Start to finish, copy the data exactly.

##### Records to use

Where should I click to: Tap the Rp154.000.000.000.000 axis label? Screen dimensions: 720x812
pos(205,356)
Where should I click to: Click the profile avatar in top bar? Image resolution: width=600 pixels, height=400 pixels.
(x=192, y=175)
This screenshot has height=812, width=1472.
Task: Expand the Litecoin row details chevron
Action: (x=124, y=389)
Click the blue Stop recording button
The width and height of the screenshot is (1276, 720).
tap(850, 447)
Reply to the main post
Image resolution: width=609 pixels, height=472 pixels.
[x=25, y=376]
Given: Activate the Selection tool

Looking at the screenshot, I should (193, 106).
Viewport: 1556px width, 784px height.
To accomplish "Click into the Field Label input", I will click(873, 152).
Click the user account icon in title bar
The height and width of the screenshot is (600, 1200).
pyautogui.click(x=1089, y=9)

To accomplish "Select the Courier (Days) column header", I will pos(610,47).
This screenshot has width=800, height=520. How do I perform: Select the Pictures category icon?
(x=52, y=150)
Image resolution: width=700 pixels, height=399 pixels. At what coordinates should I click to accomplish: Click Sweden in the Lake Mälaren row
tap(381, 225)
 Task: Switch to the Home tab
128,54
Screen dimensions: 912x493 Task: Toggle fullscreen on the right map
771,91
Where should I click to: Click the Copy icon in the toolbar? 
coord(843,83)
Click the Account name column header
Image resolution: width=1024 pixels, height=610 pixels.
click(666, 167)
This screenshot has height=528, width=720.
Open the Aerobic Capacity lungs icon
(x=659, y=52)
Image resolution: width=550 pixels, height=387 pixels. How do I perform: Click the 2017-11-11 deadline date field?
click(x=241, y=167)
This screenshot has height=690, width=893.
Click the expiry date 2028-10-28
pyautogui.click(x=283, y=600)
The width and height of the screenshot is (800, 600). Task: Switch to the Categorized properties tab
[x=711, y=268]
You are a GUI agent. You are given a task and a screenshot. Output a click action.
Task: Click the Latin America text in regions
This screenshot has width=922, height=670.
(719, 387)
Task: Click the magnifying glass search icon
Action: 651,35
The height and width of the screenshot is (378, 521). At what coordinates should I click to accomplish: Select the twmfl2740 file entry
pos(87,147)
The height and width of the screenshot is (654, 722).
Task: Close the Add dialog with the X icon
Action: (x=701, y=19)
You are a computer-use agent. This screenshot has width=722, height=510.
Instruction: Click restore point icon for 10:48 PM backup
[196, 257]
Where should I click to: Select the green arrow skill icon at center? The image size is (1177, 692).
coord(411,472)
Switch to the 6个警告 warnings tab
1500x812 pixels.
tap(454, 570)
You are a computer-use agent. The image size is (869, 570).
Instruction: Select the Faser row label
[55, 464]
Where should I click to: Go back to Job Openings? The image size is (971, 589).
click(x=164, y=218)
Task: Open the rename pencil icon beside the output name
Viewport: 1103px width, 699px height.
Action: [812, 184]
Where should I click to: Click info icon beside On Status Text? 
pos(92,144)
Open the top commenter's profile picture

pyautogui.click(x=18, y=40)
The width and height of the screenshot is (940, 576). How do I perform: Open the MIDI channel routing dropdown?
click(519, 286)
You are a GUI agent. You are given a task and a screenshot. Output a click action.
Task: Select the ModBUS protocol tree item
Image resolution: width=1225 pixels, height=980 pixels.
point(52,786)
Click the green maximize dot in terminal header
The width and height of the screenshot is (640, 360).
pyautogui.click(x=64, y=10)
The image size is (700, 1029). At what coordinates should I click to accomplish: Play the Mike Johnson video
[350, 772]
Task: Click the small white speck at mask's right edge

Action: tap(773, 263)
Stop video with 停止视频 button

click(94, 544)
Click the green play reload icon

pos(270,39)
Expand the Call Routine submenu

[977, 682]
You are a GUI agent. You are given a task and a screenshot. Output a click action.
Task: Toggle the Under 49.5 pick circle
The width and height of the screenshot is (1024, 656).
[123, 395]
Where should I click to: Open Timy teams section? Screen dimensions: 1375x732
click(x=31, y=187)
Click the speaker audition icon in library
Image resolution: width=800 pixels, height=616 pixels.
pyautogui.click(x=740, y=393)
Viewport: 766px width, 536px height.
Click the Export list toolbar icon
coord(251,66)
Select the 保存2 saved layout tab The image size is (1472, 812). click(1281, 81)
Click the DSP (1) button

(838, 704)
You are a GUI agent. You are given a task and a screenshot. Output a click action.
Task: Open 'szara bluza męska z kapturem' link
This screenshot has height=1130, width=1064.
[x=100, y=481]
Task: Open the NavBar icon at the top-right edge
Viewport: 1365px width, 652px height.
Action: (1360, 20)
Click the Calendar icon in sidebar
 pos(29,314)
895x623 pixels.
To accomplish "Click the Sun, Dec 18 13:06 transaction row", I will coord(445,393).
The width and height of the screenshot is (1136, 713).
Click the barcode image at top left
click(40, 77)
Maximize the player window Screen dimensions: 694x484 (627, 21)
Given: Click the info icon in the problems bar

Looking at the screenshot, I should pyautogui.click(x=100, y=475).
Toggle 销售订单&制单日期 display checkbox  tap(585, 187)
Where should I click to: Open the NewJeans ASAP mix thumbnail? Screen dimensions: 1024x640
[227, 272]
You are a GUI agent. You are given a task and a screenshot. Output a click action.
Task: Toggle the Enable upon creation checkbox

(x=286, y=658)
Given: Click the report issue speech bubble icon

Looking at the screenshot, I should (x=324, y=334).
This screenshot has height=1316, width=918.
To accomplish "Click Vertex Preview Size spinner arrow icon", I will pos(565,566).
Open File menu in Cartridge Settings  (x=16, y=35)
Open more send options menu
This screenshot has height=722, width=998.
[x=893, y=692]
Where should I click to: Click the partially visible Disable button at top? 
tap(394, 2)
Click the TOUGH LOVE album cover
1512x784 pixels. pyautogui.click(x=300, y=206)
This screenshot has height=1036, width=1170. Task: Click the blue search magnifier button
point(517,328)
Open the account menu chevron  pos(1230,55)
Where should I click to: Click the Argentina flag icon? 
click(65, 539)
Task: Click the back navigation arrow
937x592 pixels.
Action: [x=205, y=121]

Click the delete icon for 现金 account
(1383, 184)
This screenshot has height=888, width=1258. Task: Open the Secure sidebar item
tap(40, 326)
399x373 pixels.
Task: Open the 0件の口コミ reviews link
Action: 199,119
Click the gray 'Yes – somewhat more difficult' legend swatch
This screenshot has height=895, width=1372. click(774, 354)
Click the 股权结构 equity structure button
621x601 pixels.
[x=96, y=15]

##########

▸ Task answer:
Where should I click to: Tap the Rp154.000.000.000.000 axis label? Screen dimensions: 720x812
pos(205,356)
Where should I click to: Click the profile avatar in top bar? Image resolution: width=600 pixels, height=400 pixels.
(x=192, y=175)
This screenshot has height=812, width=1472.
Task: Expand the Litecoin row details chevron
Action: (x=124, y=389)
Click the blue Stop recording button
The width and height of the screenshot is (1276, 720).
tap(850, 447)
Reply to the main post
Image resolution: width=609 pixels, height=472 pixels.
[x=25, y=376]
Given: Activate the Selection tool

Looking at the screenshot, I should (193, 106).
Viewport: 1556px width, 784px height.
To accomplish "Click into the Field Label input", I will click(873, 152).
Click the user account icon in title bar
The height and width of the screenshot is (600, 1200).
pyautogui.click(x=1089, y=9)

To accomplish "Select the Courier (Days) column header", I will pos(610,47).
This screenshot has width=800, height=520. How do I perform: Select the Pictures category icon?
(x=52, y=150)
Image resolution: width=700 pixels, height=399 pixels. At what coordinates should I click to accomplish: Click Sweden in the Lake Mälaren row
tap(381, 225)
 Task: Switch to the Home tab
128,54
Screen dimensions: 912x493 Task: Toggle fullscreen on the right map
771,91
Where should I click to: Click the Copy icon in the toolbar? 
coord(843,83)
Click the Account name column header
Image resolution: width=1024 pixels, height=610 pixels.
click(666, 167)
This screenshot has height=528, width=720.
Open the Aerobic Capacity lungs icon
(x=659, y=52)
Image resolution: width=550 pixels, height=387 pixels. How do I perform: Click the 2017-11-11 deadline date field?
click(x=241, y=167)
This screenshot has height=690, width=893.
Click the expiry date 2028-10-28
pyautogui.click(x=283, y=600)
The width and height of the screenshot is (800, 600). Task: Switch to the Categorized properties tab
[x=711, y=268]
You are a GUI agent. You are given a task and a screenshot. Output a click action.
Task: Click the Latin America text in regions
This screenshot has width=922, height=670.
(719, 387)
Task: Click the magnifying glass search icon
Action: 651,35
The height and width of the screenshot is (378, 521). At what coordinates should I click to accomplish: Select the twmfl2740 file entry
pos(87,147)
The height and width of the screenshot is (654, 722).
Task: Close the Add dialog with the X icon
Action: (x=701, y=19)
You are a computer-use agent. This screenshot has width=722, height=510.
Instruction: Click restore point icon for 10:48 PM backup
[196, 257]
Where should I click to: Select the green arrow skill icon at center? The image size is (1177, 692).
coord(411,472)
Switch to the 6个警告 warnings tab
1500x812 pixels.
tap(454, 570)
You are a computer-use agent. The image size is (869, 570).
Instruction: Select the Faser row label
[55, 464]
Where should I click to: Go back to Job Openings? The image size is (971, 589).
click(x=164, y=218)
Task: Open the rename pencil icon beside the output name
Viewport: 1103px width, 699px height.
Action: [812, 184]
Where should I click to: Click info icon beside On Status Text? 
pos(92,144)
Open the top commenter's profile picture

pyautogui.click(x=18, y=40)
The width and height of the screenshot is (940, 576). How do I perform: Open the MIDI channel routing dropdown?
click(519, 286)
You are a GUI agent. You are given a task and a screenshot. Output a click action.
Task: Select the ModBUS protocol tree item
Image resolution: width=1225 pixels, height=980 pixels.
point(52,786)
Click the green maximize dot in terminal header
The width and height of the screenshot is (640, 360).
pyautogui.click(x=64, y=10)
The image size is (700, 1029). At what coordinates should I click to accomplish: Play the Mike Johnson video
[350, 772]
Task: Click the small white speck at mask's right edge

Action: tap(773, 263)
Stop video with 停止视频 button

click(94, 544)
Click the green play reload icon

pos(270,39)
Expand the Call Routine submenu

[977, 682]
You are a GUI agent. You are given a task and a screenshot. Output a click action.
Task: Toggle the Under 49.5 pick circle
The width and height of the screenshot is (1024, 656).
[123, 395]
Where should I click to: Open Timy teams section? Screen dimensions: 1375x732
click(x=31, y=187)
Click the speaker audition icon in library
Image resolution: width=800 pixels, height=616 pixels.
pyautogui.click(x=740, y=393)
Viewport: 766px width, 536px height.
Click the Export list toolbar icon
coord(251,66)
Select the 保存2 saved layout tab The image size is (1472, 812). click(1281, 81)
Click the DSP (1) button

(838, 704)
You are a GUI agent. You are given a task and a screenshot. Output a click action.
Task: Open 'szara bluza męska z kapturem' link
This screenshot has height=1130, width=1064.
[x=100, y=481]
Task: Open the NavBar icon at the top-right edge
Viewport: 1365px width, 652px height.
Action: (1360, 20)
Click the Calendar icon in sidebar
 pos(29,314)
895x623 pixels.
To accomplish "Click the Sun, Dec 18 13:06 transaction row", I will coord(445,393).
The width and height of the screenshot is (1136, 713).
Click the barcode image at top left
click(40, 77)
Maximize the player window Screen dimensions: 694x484 (627, 21)
Given: Click the info icon in the problems bar

Looking at the screenshot, I should pyautogui.click(x=100, y=475).
Toggle 销售订单&制单日期 display checkbox  tap(585, 187)
Where should I click to: Open the NewJeans ASAP mix thumbnail? Screen dimensions: 1024x640
[227, 272]
You are a GUI agent. You are given a task and a screenshot. Output a click action.
Task: Toggle the Enable upon creation checkbox

(x=286, y=658)
Given: Click the report issue speech bubble icon

Looking at the screenshot, I should (x=324, y=334).
This screenshot has height=1316, width=918.
To accomplish "Click Vertex Preview Size spinner arrow icon", I will pos(565,566).
Open File menu in Cartridge Settings  (x=16, y=35)
Open more send options menu
This screenshot has height=722, width=998.
[x=893, y=692]
Where should I click to: Click the partially visible Disable button at top? 
tap(394, 2)
Click the TOUGH LOVE album cover
1512x784 pixels. pyautogui.click(x=300, y=206)
This screenshot has height=1036, width=1170. Task: Click the blue search magnifier button
point(517,328)
Open the account menu chevron  pos(1230,55)
Where should I click to: Click the Argentina flag icon? 
click(65, 539)
Task: Click the back navigation arrow
937x592 pixels.
Action: [x=205, y=121]

Click the delete icon for 现金 account
(1383, 184)
This screenshot has height=888, width=1258. Task: Open the Secure sidebar item
tap(40, 326)
399x373 pixels.
Task: Open the 0件の口コミ reviews link
Action: 199,119
Click the gray 'Yes – somewhat more difficult' legend swatch
This screenshot has height=895, width=1372. click(774, 354)
Click the 股权结构 equity structure button
621x601 pixels.
[x=96, y=15]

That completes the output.